**Short problem:** Convert everything in the material from the line containing "Open the numeric keypad icon" down to the line containing "pos(88,131)", both included, into a JSON list of strings with one string per line and blank lines omitted.

**Data records:**
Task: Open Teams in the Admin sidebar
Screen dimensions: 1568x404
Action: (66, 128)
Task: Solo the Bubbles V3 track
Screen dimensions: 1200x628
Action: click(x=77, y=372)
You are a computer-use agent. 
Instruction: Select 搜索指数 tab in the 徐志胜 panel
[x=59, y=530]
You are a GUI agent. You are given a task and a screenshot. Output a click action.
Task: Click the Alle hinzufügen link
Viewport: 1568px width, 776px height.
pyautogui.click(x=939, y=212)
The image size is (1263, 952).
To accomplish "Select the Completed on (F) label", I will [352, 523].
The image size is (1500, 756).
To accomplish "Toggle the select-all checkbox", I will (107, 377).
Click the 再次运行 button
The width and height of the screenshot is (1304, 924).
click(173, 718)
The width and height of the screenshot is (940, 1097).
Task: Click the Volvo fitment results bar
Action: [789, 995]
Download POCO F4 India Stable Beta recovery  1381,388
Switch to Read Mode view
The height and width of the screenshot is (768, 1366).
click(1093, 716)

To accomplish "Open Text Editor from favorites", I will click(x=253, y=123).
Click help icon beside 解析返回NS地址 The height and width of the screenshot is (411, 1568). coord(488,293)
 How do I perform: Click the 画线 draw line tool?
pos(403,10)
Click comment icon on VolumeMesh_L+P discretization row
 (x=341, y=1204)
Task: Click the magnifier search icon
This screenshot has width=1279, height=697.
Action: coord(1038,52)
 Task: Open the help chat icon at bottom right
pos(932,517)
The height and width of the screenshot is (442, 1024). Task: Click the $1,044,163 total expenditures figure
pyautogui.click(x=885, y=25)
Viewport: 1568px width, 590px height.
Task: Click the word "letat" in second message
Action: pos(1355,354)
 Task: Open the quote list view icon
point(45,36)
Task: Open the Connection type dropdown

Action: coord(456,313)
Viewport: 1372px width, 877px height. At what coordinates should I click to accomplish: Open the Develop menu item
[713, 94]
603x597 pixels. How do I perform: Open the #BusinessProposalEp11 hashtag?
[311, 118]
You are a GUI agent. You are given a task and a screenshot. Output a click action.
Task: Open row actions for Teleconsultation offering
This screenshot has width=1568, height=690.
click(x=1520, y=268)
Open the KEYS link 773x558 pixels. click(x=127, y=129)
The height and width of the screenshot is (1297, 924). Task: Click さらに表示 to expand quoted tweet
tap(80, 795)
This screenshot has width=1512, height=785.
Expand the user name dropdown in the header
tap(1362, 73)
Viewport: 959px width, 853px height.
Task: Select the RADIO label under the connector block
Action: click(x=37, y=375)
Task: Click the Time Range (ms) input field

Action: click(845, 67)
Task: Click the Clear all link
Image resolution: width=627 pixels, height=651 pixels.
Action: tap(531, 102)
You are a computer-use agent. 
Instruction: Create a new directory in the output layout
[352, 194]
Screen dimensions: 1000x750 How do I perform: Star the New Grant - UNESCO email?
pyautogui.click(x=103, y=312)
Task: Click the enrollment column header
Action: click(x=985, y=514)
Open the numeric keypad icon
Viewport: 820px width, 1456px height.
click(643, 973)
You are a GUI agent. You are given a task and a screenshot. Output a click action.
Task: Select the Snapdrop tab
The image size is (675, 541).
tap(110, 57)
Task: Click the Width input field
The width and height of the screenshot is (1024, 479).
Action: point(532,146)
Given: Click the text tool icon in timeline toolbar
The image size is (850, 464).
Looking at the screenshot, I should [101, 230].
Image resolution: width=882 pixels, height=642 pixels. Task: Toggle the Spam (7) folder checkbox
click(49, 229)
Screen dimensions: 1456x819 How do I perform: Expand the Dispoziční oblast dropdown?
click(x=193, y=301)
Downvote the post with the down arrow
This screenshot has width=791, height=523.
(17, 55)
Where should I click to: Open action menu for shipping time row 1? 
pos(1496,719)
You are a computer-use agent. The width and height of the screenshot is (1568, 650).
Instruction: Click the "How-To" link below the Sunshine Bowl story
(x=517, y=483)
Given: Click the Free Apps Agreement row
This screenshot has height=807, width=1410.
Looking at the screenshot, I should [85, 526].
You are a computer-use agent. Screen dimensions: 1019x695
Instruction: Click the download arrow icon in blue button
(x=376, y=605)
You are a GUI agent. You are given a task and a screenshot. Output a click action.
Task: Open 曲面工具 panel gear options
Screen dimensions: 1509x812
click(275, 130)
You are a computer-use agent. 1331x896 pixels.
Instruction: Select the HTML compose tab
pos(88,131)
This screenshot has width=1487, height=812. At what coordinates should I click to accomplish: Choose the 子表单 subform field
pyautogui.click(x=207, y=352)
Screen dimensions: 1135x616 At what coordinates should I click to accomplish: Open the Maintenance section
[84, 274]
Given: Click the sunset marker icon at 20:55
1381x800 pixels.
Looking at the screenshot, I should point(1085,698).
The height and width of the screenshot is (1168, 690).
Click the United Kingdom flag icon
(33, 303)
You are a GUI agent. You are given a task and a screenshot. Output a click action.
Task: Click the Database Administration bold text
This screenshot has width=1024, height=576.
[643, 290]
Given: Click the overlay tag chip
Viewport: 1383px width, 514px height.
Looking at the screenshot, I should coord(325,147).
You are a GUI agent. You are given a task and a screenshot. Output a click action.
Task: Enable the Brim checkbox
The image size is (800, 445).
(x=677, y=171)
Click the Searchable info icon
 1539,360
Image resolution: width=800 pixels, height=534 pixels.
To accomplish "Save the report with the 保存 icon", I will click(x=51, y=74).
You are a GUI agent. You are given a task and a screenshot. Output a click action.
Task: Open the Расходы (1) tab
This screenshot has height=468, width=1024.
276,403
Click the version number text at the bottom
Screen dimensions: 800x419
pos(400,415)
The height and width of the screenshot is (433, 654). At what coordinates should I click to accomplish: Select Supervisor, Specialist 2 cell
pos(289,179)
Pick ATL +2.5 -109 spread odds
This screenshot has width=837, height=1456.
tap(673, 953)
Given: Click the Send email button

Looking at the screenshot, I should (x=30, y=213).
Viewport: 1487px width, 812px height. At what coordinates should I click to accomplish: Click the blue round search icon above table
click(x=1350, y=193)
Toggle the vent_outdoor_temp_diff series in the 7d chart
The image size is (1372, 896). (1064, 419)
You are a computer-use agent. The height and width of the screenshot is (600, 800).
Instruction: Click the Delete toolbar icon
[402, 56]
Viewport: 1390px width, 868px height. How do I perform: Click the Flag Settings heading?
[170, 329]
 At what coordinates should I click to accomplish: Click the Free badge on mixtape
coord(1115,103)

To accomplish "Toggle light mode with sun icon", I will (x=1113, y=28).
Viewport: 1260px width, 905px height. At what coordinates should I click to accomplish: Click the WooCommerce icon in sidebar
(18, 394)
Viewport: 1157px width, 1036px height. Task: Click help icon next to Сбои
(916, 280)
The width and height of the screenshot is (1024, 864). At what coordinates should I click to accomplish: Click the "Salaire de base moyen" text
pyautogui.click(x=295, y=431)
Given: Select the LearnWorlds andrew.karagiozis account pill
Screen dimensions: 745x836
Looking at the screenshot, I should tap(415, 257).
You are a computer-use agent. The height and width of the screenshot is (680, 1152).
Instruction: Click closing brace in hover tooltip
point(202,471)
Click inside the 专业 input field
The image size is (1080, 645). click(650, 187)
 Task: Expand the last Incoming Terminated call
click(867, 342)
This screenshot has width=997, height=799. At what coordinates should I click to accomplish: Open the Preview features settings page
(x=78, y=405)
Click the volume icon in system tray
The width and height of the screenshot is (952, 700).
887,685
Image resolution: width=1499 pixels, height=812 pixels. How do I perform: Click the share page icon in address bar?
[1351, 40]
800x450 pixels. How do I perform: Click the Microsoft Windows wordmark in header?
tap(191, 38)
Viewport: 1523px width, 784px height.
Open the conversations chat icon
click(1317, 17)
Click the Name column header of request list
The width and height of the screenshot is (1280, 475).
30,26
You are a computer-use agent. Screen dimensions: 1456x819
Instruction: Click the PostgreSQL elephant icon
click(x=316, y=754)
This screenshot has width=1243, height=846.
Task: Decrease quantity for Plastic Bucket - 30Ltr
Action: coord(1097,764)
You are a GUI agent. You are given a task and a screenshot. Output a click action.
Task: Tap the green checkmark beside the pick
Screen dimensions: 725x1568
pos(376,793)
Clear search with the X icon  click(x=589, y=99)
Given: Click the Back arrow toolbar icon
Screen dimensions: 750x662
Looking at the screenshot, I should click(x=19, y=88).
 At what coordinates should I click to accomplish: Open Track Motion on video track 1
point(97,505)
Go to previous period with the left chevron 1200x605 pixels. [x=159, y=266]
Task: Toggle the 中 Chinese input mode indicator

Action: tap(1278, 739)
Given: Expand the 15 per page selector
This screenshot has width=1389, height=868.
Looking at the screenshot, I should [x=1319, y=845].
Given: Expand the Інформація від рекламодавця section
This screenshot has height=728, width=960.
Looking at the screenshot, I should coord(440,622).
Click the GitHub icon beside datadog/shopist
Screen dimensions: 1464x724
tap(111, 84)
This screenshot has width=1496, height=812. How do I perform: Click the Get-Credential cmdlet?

**Solved problem:**
[
  "Open the numeric keypad icon",
  "Viewport: 820px width, 1456px height.",
  "click(643, 973)",
  "You are a GUI agent. You are given a task and a screenshot. Output a click action.",
  "Task: Select the Snapdrop tab",
  "The image size is (675, 541).",
  "tap(110, 57)",
  "Task: Click the Width input field",
  "The width and height of the screenshot is (1024, 479).",
  "Action: point(532,146)",
  "Given: Click the text tool icon in timeline toolbar",
  "The image size is (850, 464).",
  "Looking at the screenshot, I should [101, 230].",
  "Image resolution: width=882 pixels, height=642 pixels. Task: Toggle the Spam (7) folder checkbox",
  "click(49, 229)",
  "Screen dimensions: 1456x819 How do I perform: Expand the Dispoziční oblast dropdown?",
  "click(x=193, y=301)",
  "Downvote the post with the down arrow",
  "This screenshot has width=791, height=523.",
  "(17, 55)",
  "Where should I click to: Open action menu for shipping time row 1? ",
  "pos(1496,719)",
  "You are a computer-use agent. The width and height of the screenshot is (1568, 650).",
  "Instruction: Click the \"How-To\" link below the Sunshine Bowl story",
  "(x=517, y=483)",
  "Given: Click the Free Apps Agreement row",
  "This screenshot has height=807, width=1410.",
  "Looking at the screenshot, I should [85, 526].",
  "You are a computer-use agent. Screen dimensions: 1019x695",
  "Instruction: Click the download arrow icon in blue button",
  "(x=376, y=605)",
  "You are a GUI agent. You are given a task and a screenshot. Output a click action.",
  "Task: Open 曲面工具 panel gear options",
  "Screen dimensions: 1509x812",
  "click(275, 130)",
  "You are a computer-use agent. 1331x896 pixels.",
  "Instruction: Select the HTML compose tab",
  "pos(88,131)"
]